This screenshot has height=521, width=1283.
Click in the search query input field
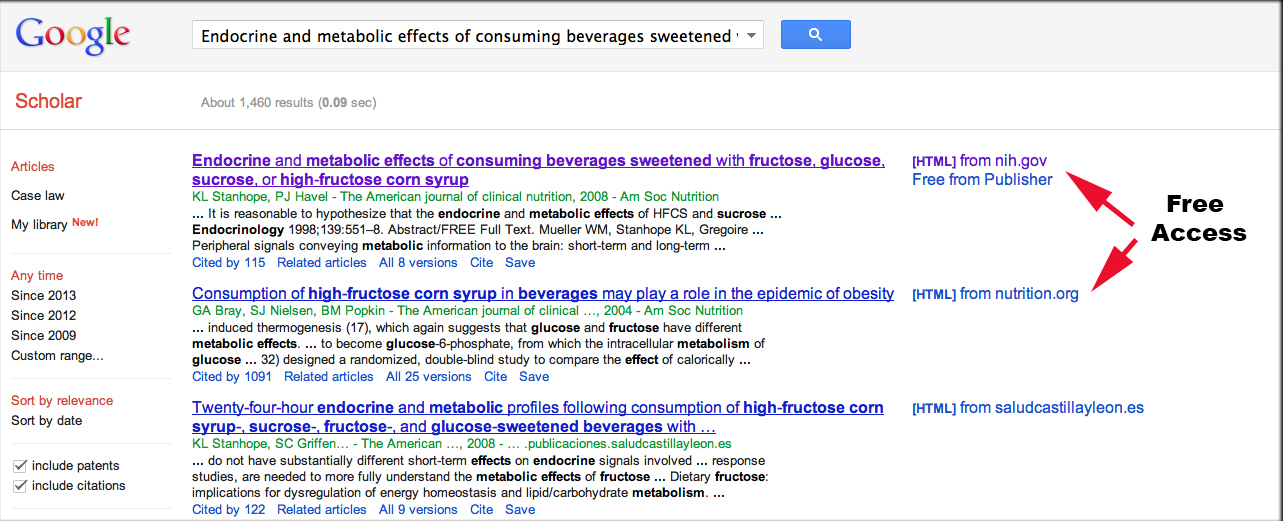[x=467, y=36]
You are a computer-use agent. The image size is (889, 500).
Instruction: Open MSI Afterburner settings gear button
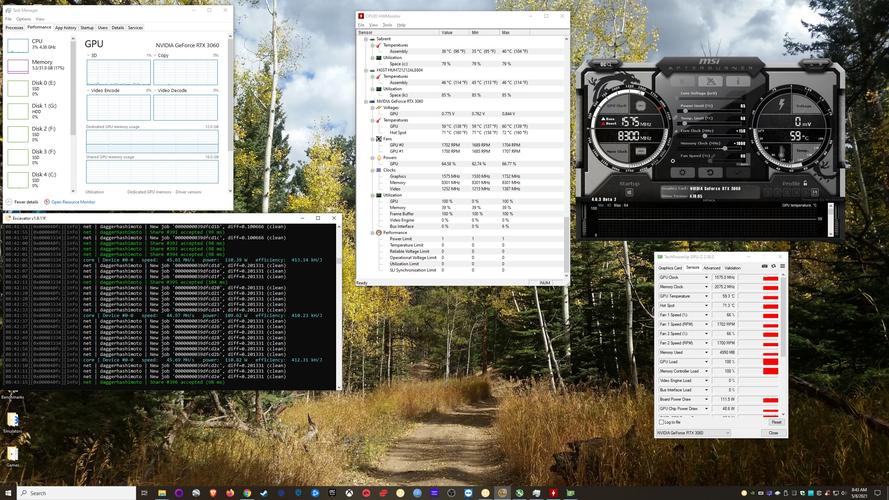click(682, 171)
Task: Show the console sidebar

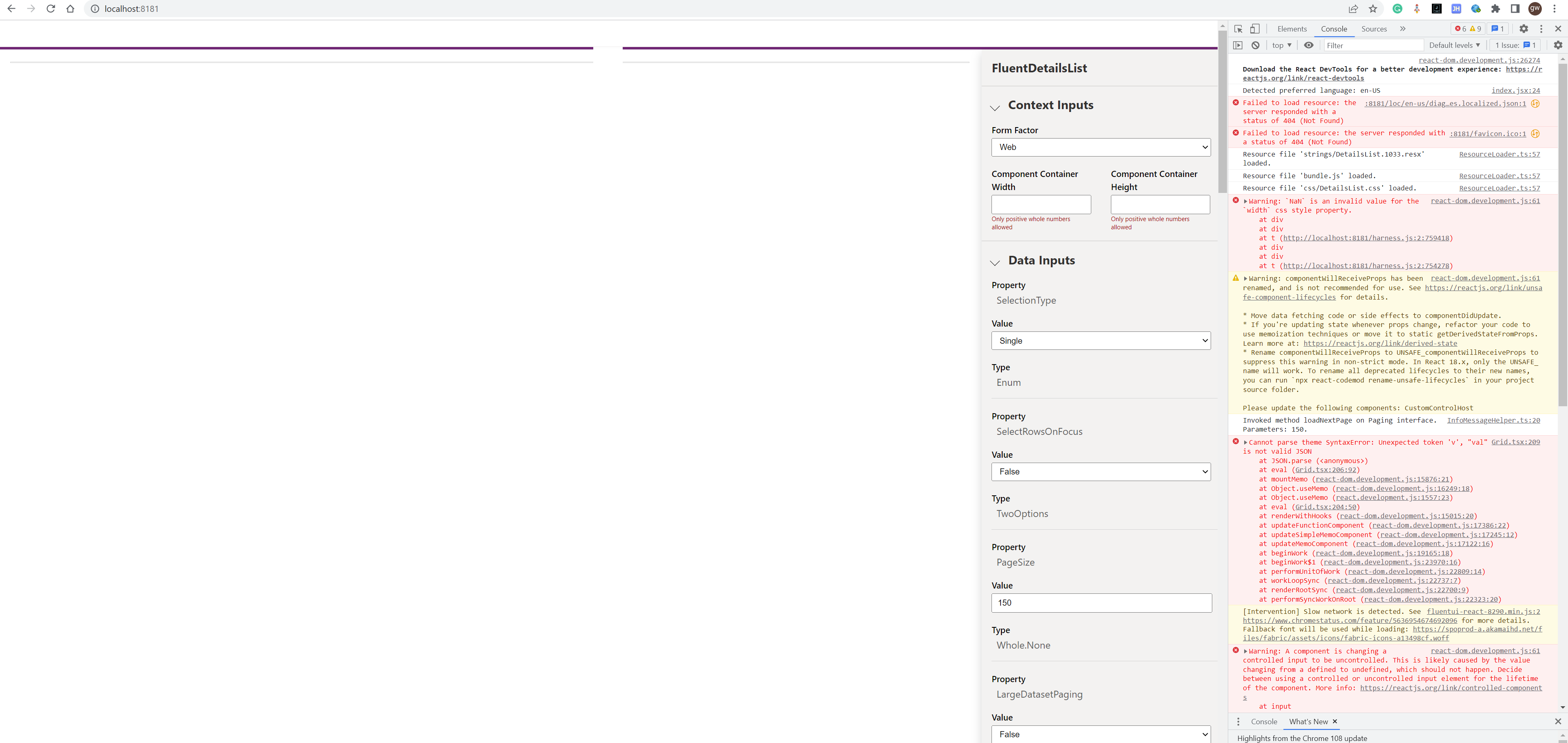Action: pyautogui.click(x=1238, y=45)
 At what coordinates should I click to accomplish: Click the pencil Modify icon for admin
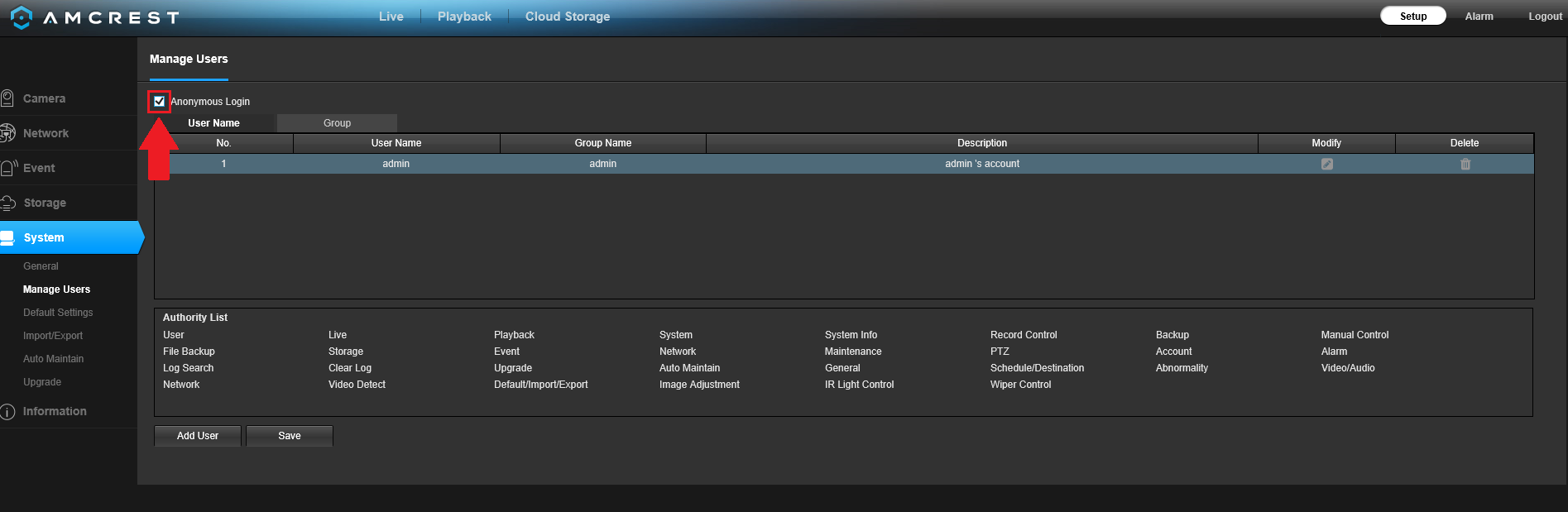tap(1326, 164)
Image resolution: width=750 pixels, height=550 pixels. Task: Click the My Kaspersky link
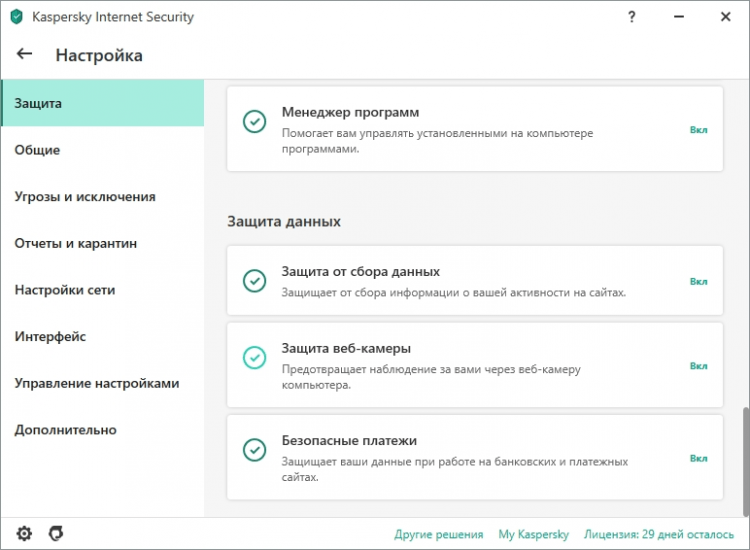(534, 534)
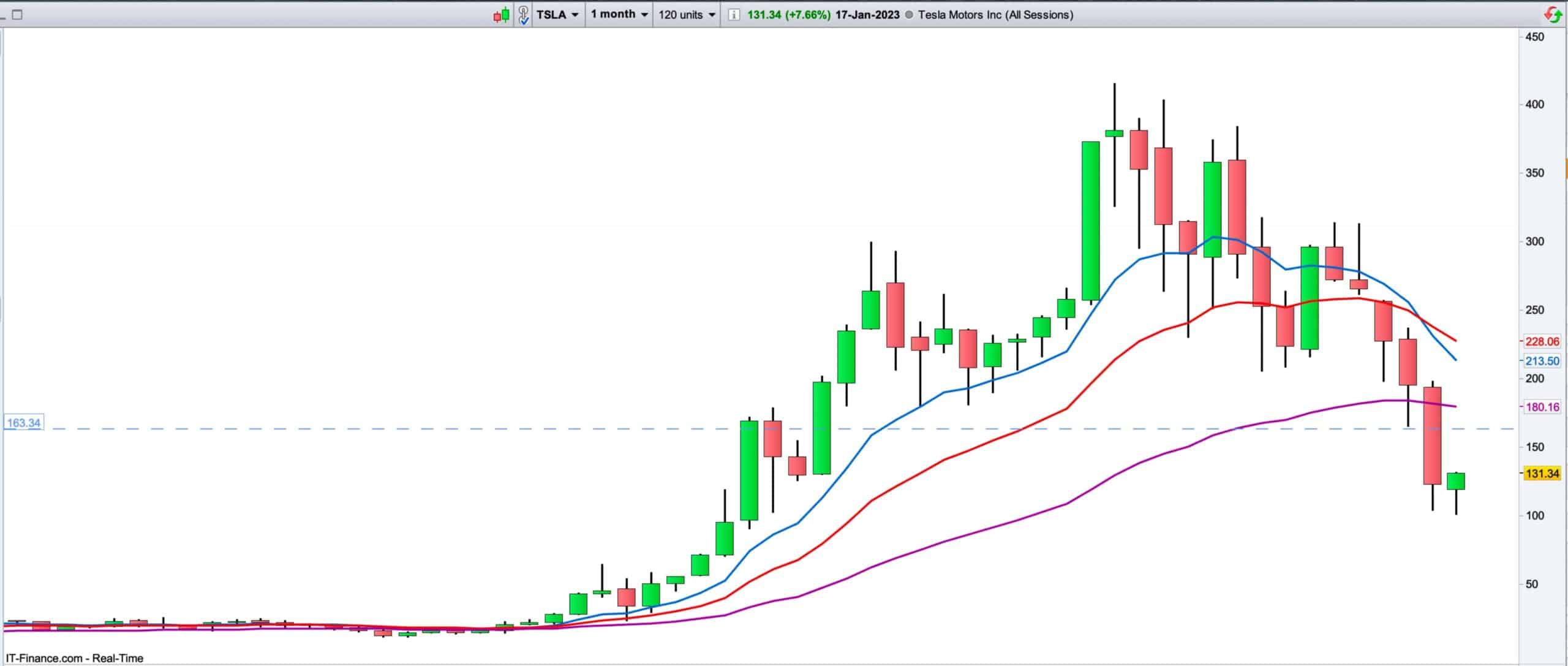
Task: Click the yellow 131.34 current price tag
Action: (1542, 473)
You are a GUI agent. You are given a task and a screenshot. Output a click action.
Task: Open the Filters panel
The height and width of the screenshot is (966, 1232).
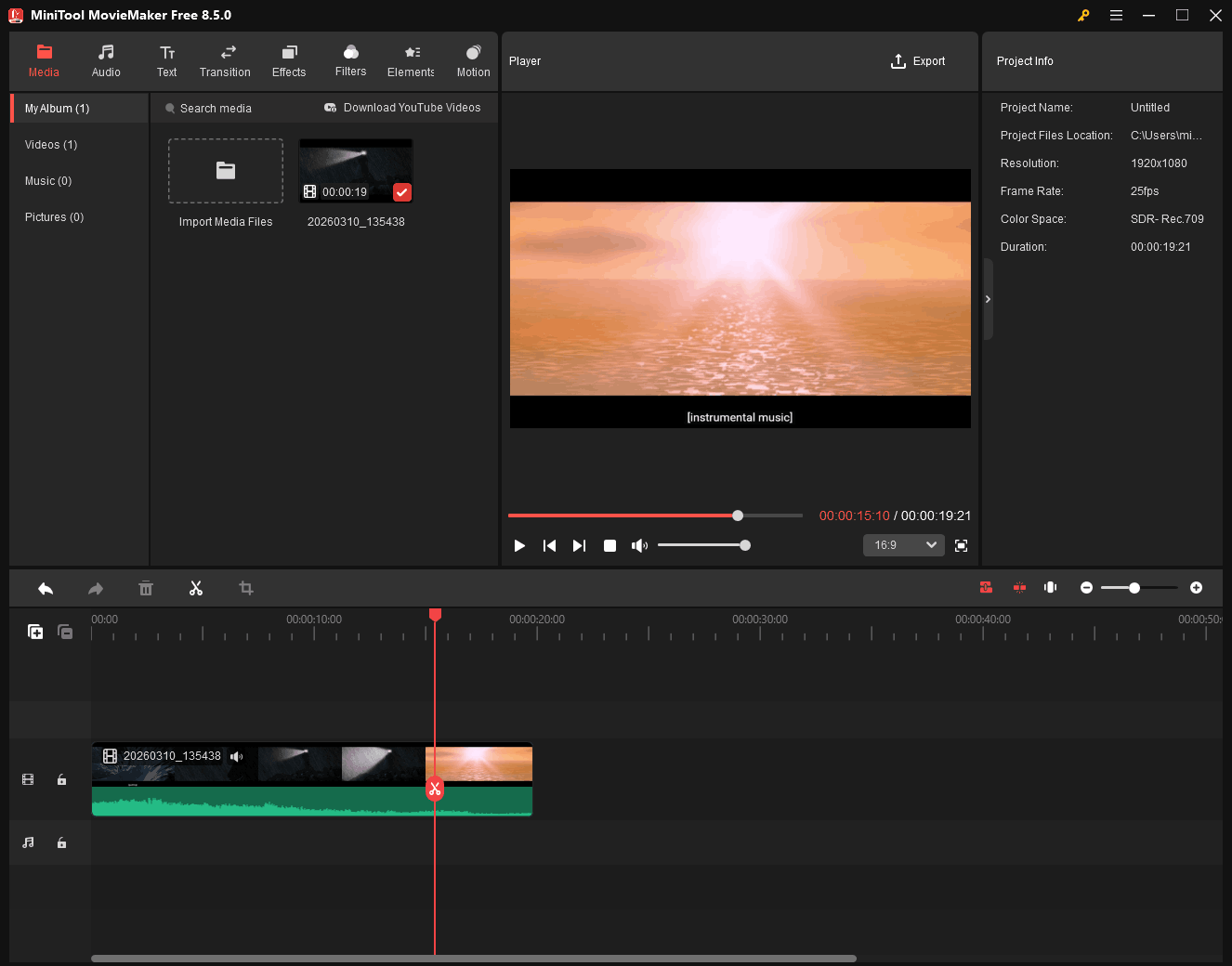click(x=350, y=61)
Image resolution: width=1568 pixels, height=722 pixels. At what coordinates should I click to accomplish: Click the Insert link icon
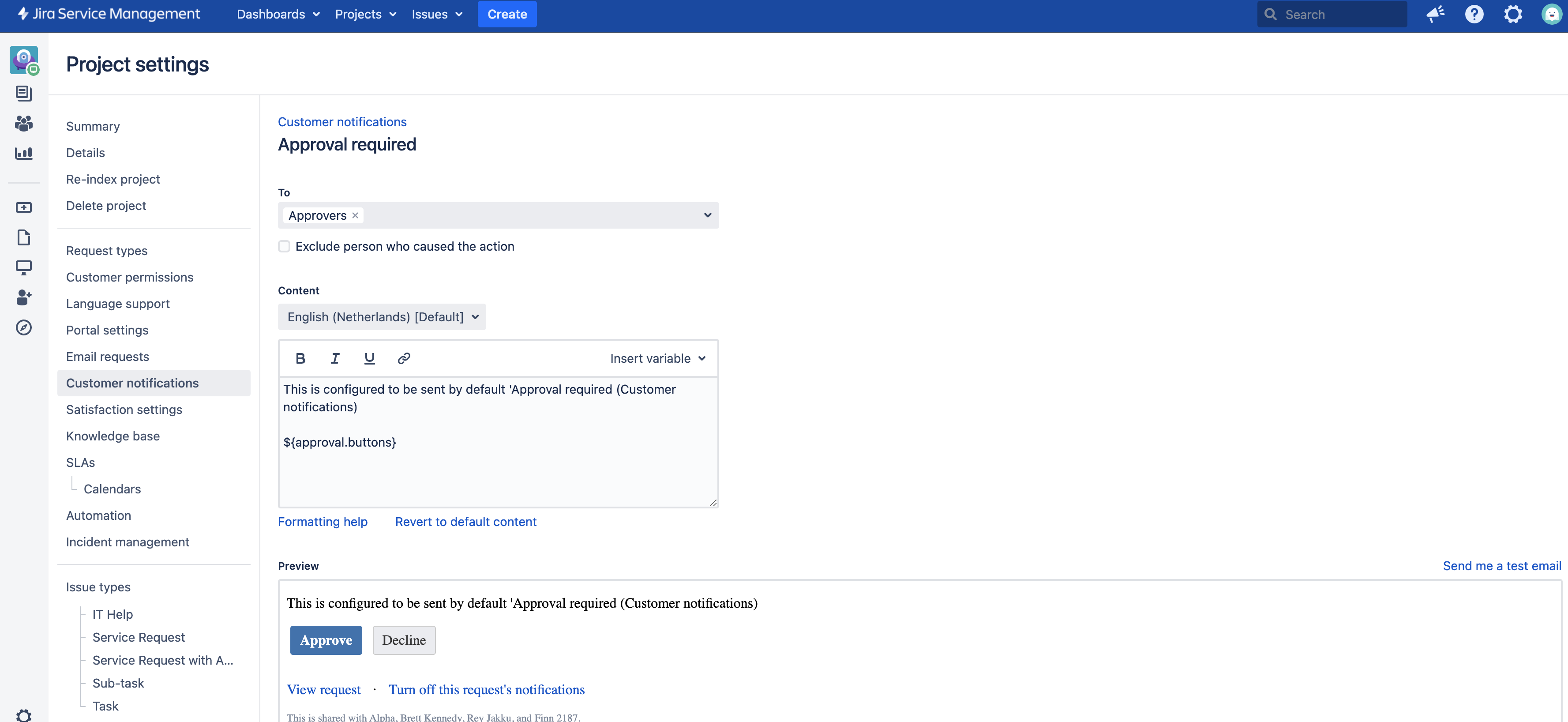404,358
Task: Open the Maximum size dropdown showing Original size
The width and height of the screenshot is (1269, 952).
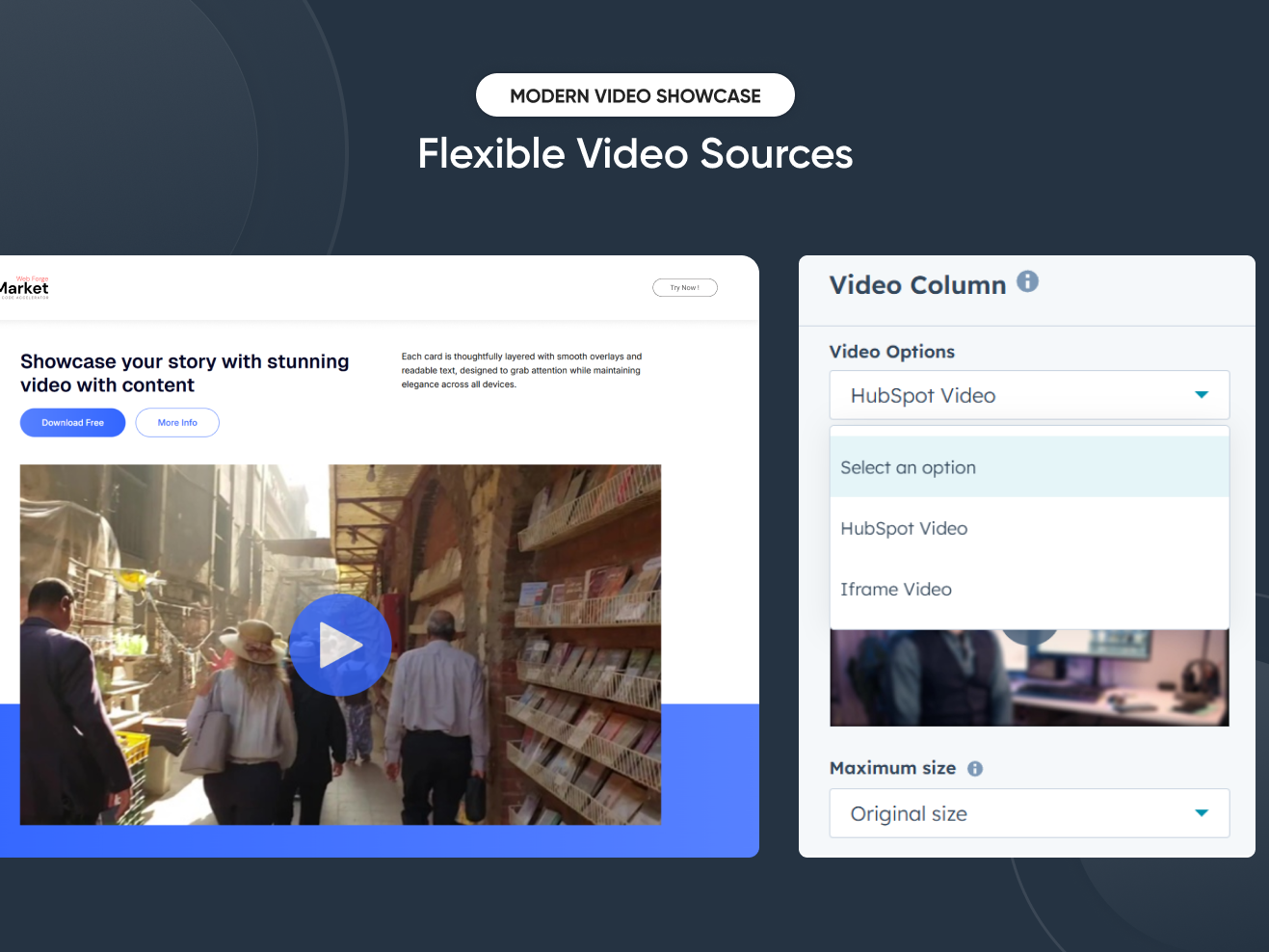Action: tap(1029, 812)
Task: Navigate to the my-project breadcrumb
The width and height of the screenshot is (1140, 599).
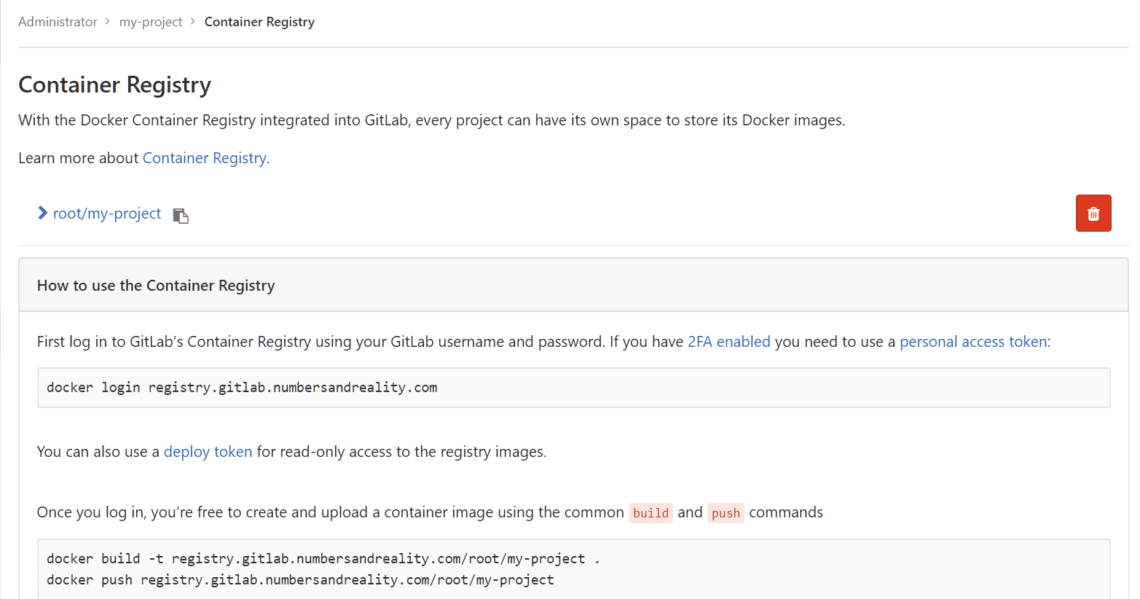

* Aim of the exercise
Reproduce the data above verbatim, line by line, omitting the pictures.

* Complete answer
This screenshot has height=521, width=1283.
Click in the search query input field
[x=467, y=36]
You are a computer-use agent. The image size is (889, 500).
Instruction: Open MSI Afterburner settings gear button
click(682, 171)
Task: Show the console sidebar

Action: pyautogui.click(x=1238, y=45)
 At what coordinates should I click to accomplish: Click the pencil Modify icon for admin
tap(1326, 164)
Image resolution: width=750 pixels, height=550 pixels. Task: Click the My Kaspersky link
(534, 534)
Task: Click the yellow 131.34 current price tag
Action: (1542, 473)
You are a GUI agent. You are given a task and a screenshot. Output a click action.
Task: Open the Filters panel
The height and width of the screenshot is (966, 1232).
click(x=350, y=61)
Image resolution: width=1568 pixels, height=722 pixels. At what coordinates should I click to accomplish: Click the Insert link icon
404,358
Task: Open the Maximum size dropdown showing Original size
The width and height of the screenshot is (1269, 952).
Action: tap(1029, 812)
Task: Navigate to the my-project breadcrumb
The width and height of the screenshot is (1140, 599).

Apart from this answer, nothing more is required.